Collected data:

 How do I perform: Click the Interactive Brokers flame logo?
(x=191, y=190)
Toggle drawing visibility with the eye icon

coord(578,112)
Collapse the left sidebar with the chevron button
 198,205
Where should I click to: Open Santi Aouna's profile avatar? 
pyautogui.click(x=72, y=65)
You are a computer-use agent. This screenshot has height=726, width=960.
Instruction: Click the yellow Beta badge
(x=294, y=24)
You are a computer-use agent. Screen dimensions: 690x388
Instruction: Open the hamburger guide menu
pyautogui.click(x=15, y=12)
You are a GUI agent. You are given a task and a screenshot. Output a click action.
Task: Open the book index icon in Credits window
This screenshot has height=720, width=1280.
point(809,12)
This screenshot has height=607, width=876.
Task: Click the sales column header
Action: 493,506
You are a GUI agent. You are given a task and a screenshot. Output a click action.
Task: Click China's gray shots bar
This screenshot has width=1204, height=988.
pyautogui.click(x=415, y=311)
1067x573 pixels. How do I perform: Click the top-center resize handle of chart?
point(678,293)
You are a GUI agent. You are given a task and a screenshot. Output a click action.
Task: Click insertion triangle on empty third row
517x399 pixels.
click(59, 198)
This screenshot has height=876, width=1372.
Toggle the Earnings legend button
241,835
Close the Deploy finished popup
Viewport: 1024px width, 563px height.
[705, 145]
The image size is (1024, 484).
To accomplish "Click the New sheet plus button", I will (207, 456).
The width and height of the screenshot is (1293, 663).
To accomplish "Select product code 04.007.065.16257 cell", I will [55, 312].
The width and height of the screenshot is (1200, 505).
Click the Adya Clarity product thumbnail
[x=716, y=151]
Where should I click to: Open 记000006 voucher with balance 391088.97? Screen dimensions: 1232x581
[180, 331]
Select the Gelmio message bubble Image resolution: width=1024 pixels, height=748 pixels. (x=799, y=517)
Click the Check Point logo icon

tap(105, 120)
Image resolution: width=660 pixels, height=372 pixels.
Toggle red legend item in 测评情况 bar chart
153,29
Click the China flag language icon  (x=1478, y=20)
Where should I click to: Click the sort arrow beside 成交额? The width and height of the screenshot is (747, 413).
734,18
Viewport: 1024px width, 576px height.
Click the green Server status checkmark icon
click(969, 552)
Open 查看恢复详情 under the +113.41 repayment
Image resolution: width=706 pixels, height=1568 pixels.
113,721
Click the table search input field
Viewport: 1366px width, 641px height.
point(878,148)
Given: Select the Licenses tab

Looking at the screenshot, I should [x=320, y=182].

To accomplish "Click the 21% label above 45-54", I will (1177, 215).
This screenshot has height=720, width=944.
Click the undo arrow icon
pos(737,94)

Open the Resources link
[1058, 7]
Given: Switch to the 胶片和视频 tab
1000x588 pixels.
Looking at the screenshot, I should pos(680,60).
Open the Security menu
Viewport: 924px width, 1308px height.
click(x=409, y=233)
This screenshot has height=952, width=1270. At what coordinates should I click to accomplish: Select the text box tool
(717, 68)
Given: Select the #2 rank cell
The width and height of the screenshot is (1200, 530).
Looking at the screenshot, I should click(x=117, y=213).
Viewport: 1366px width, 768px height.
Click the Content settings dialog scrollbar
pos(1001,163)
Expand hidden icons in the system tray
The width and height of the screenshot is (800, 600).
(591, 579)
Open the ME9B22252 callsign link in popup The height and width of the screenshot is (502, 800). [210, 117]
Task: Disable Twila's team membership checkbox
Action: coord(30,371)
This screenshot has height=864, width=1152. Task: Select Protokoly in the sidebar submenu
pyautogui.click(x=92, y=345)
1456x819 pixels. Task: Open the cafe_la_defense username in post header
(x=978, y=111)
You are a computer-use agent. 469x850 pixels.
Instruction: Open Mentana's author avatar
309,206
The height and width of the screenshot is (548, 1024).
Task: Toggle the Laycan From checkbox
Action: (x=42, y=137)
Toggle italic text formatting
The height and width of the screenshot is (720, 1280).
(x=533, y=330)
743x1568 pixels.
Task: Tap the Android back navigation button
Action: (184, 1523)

◆ **Problem details**: Copy out every line from the data above that has "cell" in it.

◆ **Worked solution**:
To accomplish "Select product code 04.007.065.16257 cell", I will [55, 312].
Given: Select the #2 rank cell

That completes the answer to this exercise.